### ASSIGNED TASK
Beginning with the first line, please repeat the entries exactly and end on the line that contains "Given: Expand quiz to fullscreen view".

Stored data
= Beginning of Section =

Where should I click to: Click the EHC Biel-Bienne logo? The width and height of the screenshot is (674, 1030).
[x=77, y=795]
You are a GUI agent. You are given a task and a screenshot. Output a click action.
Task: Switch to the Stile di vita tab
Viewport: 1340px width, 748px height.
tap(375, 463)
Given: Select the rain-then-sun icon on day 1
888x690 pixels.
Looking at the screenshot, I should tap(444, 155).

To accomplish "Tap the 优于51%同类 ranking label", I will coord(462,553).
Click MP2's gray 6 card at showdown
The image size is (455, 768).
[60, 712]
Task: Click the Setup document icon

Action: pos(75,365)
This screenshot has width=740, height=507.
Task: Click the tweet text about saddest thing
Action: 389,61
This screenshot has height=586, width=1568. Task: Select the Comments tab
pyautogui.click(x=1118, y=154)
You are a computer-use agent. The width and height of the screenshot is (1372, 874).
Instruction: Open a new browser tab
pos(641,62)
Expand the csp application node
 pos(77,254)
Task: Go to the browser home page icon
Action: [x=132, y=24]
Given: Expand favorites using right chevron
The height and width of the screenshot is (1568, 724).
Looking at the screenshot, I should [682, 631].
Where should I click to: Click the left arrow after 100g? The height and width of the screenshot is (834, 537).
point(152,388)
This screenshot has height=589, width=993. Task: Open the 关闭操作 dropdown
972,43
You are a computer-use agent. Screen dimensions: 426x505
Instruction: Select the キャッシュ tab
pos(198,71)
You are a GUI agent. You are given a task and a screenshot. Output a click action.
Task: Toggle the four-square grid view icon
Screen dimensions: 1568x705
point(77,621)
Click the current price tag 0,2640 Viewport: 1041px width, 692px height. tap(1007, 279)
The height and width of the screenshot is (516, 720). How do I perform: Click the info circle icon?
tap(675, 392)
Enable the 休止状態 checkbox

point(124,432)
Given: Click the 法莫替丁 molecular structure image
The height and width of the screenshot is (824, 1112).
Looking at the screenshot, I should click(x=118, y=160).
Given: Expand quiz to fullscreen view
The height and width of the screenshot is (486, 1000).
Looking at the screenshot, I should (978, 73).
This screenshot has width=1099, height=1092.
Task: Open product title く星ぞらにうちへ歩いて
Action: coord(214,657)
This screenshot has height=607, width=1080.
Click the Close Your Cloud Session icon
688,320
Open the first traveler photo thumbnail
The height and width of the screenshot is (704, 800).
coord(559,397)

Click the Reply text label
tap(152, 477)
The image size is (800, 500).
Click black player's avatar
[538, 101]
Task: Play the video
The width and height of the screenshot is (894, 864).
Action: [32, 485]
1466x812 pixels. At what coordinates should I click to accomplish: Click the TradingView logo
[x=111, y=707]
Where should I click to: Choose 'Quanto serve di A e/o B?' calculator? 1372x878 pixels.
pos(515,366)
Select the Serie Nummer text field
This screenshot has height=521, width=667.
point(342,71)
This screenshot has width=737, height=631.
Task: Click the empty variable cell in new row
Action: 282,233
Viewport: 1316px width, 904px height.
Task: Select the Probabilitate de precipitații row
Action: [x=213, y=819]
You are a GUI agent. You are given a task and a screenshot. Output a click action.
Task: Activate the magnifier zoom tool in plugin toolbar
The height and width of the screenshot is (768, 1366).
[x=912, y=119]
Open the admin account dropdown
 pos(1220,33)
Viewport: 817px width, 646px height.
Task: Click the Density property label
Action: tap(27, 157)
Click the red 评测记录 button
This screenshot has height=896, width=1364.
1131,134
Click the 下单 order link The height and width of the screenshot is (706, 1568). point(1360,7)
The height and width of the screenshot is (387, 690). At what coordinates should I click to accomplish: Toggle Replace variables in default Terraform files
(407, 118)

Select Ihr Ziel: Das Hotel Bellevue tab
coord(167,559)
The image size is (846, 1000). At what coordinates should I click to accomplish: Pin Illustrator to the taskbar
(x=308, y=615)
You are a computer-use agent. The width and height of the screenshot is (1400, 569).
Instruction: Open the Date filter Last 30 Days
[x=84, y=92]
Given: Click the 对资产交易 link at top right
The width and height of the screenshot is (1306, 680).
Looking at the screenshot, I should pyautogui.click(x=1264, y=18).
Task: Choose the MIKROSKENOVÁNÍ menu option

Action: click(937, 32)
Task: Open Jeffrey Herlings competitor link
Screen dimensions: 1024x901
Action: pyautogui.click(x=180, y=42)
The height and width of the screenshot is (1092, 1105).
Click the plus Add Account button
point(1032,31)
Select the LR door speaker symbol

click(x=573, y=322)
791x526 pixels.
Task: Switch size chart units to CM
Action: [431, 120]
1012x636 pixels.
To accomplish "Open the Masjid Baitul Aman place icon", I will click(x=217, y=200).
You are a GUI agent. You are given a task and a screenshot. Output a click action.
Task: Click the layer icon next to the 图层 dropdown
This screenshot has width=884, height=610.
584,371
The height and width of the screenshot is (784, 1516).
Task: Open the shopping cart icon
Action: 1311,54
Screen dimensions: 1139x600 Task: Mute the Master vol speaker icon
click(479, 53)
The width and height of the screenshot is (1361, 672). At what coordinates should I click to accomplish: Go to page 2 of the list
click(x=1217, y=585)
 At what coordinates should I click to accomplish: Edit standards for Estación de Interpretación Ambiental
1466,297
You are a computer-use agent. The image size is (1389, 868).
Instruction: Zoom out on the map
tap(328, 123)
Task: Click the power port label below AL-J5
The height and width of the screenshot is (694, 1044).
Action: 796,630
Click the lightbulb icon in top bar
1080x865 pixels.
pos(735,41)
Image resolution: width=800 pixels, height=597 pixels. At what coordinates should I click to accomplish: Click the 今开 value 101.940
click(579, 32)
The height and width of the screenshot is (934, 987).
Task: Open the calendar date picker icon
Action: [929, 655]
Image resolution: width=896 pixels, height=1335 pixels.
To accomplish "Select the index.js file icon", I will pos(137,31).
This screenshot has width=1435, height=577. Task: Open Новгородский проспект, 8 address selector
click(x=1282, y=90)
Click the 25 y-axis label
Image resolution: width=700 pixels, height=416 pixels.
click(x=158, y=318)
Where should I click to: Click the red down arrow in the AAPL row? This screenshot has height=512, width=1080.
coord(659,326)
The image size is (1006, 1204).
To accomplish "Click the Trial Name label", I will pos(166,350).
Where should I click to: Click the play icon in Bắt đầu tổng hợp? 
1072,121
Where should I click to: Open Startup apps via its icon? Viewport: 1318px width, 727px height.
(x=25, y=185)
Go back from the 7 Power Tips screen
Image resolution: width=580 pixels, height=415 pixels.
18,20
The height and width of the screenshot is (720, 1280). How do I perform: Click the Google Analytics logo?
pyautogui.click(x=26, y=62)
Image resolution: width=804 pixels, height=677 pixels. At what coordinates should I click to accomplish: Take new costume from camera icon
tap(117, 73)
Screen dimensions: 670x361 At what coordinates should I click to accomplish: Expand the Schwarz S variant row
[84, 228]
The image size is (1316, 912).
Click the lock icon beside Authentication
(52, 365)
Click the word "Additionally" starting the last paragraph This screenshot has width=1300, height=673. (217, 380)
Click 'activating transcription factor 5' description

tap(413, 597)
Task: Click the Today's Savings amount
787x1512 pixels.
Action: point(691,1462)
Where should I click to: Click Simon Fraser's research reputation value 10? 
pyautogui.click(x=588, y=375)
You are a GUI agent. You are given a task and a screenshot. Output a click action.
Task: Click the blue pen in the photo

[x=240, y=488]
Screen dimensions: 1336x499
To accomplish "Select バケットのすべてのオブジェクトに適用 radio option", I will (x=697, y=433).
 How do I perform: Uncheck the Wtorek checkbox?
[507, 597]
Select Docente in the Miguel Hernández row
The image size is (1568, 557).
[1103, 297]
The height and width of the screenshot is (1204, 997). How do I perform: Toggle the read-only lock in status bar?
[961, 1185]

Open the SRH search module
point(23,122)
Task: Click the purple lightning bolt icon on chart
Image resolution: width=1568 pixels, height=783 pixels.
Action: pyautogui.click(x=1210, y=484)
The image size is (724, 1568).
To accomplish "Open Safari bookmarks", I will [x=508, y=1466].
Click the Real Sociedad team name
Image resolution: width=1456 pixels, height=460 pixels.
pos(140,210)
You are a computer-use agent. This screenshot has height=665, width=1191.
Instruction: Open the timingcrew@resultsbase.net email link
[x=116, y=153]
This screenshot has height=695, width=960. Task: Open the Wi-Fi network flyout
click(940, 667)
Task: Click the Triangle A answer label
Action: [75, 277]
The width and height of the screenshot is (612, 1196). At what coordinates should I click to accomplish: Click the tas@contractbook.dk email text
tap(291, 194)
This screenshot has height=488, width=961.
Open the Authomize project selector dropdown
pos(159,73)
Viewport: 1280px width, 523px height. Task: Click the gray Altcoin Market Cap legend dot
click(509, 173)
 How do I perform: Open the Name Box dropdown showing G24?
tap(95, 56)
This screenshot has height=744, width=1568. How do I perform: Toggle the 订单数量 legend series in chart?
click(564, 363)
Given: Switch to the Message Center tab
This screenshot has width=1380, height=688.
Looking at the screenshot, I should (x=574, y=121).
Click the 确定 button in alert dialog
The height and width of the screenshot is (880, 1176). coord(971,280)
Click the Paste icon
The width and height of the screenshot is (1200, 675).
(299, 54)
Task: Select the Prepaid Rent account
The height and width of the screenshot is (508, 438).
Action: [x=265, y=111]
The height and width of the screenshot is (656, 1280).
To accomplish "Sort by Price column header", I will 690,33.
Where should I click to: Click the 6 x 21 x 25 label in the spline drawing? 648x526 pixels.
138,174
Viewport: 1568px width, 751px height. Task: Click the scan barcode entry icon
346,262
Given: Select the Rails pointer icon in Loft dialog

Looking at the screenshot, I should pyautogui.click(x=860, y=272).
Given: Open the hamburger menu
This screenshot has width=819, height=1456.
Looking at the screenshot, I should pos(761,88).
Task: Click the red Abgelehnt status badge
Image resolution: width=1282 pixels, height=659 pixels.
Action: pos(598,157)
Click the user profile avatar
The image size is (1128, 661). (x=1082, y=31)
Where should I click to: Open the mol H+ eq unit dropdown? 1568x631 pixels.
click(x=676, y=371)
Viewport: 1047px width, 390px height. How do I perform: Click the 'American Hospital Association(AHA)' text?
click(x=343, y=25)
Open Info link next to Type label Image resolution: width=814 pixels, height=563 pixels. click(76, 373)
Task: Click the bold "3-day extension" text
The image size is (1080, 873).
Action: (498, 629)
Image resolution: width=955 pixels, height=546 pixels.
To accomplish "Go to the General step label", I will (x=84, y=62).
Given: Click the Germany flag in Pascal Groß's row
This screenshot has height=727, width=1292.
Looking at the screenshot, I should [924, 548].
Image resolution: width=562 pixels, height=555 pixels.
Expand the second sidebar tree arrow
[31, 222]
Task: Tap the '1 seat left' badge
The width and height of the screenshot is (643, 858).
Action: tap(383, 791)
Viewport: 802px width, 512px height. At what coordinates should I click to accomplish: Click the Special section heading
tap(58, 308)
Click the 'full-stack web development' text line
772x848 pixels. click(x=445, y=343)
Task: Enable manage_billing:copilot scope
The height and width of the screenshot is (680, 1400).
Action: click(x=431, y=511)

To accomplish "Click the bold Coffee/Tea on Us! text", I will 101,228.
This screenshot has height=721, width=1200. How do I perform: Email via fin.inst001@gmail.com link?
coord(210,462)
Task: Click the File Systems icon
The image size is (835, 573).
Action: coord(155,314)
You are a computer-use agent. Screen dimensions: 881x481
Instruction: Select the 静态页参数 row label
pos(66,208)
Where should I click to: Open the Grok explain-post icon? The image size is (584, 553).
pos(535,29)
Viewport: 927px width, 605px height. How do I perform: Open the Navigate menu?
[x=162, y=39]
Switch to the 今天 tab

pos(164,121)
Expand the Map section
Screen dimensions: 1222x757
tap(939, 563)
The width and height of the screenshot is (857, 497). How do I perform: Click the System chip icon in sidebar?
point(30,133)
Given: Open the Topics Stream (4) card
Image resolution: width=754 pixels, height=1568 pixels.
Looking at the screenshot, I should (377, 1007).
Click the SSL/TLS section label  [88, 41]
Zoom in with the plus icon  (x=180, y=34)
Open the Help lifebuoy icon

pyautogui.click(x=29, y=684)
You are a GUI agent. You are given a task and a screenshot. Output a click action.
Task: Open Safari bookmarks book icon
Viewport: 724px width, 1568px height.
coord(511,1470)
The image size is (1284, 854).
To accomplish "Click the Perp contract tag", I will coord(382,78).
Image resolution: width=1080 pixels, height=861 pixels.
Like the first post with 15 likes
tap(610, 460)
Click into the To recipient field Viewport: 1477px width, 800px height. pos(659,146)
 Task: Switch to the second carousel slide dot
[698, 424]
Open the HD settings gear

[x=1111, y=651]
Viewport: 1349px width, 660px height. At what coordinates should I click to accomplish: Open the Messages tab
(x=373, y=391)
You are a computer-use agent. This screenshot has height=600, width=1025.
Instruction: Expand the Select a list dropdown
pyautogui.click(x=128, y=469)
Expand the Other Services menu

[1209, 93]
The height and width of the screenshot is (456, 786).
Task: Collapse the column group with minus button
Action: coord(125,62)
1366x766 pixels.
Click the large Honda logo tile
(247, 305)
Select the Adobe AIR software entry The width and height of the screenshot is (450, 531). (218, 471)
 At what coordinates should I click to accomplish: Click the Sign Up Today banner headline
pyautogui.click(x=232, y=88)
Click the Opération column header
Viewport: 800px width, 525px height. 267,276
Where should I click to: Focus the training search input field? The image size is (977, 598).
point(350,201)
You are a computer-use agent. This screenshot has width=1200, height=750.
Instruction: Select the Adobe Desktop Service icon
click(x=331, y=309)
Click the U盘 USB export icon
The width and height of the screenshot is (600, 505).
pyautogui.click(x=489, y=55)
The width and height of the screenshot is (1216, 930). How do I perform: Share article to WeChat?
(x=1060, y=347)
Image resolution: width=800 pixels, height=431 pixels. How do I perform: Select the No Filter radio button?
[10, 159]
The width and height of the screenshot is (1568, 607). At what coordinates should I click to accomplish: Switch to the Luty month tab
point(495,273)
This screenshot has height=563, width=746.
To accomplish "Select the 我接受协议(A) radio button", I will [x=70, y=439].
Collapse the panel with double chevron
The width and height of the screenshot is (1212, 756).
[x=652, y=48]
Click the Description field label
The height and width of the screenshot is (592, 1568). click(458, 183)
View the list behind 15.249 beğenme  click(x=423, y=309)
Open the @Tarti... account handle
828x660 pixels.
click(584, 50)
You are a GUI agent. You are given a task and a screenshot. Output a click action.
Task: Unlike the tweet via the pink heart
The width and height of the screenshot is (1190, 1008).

= End of Section =

### SOLUTION TO THIS PROBLEM
Where should I click to: Click the EHC Biel-Bienne logo? The width and height of the screenshot is (674, 1030).
[x=77, y=795]
You are a GUI agent. You are given a task and a screenshot. Output a click action.
Task: Switch to the Stile di vita tab
Viewport: 1340px width, 748px height.
tap(375, 463)
Given: Select the rain-then-sun icon on day 1
888x690 pixels.
Looking at the screenshot, I should tap(444, 155).

To accomplish "Tap the 优于51%同类 ranking label", I will coord(462,553).
Click MP2's gray 6 card at showdown
The image size is (455, 768).
[60, 712]
Task: Click the Setup document icon

Action: pos(75,365)
This screenshot has width=740, height=507.
Task: Click the tweet text about saddest thing
Action: 389,61
This screenshot has height=586, width=1568. Task: Select the Comments tab
pyautogui.click(x=1118, y=154)
You are a computer-use agent. The width and height of the screenshot is (1372, 874).
Instruction: Open a new browser tab
pos(641,62)
Expand the csp application node
 pos(77,254)
Task: Go to the browser home page icon
Action: [x=132, y=24]
Given: Expand favorites using right chevron
The height and width of the screenshot is (1568, 724).
Looking at the screenshot, I should [682, 631].
Where should I click to: Click the left arrow after 100g? The height and width of the screenshot is (834, 537).
point(152,388)
This screenshot has height=589, width=993. Task: Open the 关闭操作 dropdown
972,43
You are a computer-use agent. Screen dimensions: 426x505
Instruction: Select the キャッシュ tab
pos(198,71)
You are a GUI agent. You are given a task and a screenshot. Output a click action.
Task: Toggle the four-square grid view icon
Screen dimensions: 1568x705
point(77,621)
Click the current price tag 0,2640 Viewport: 1041px width, 692px height. tap(1007, 279)
The height and width of the screenshot is (516, 720). How do I perform: Click the info circle icon?
tap(675, 392)
Enable the 休止状態 checkbox

point(124,432)
Given: Click the 法莫替丁 molecular structure image
The height and width of the screenshot is (824, 1112).
Looking at the screenshot, I should click(x=118, y=160).
Given: Expand quiz to fullscreen view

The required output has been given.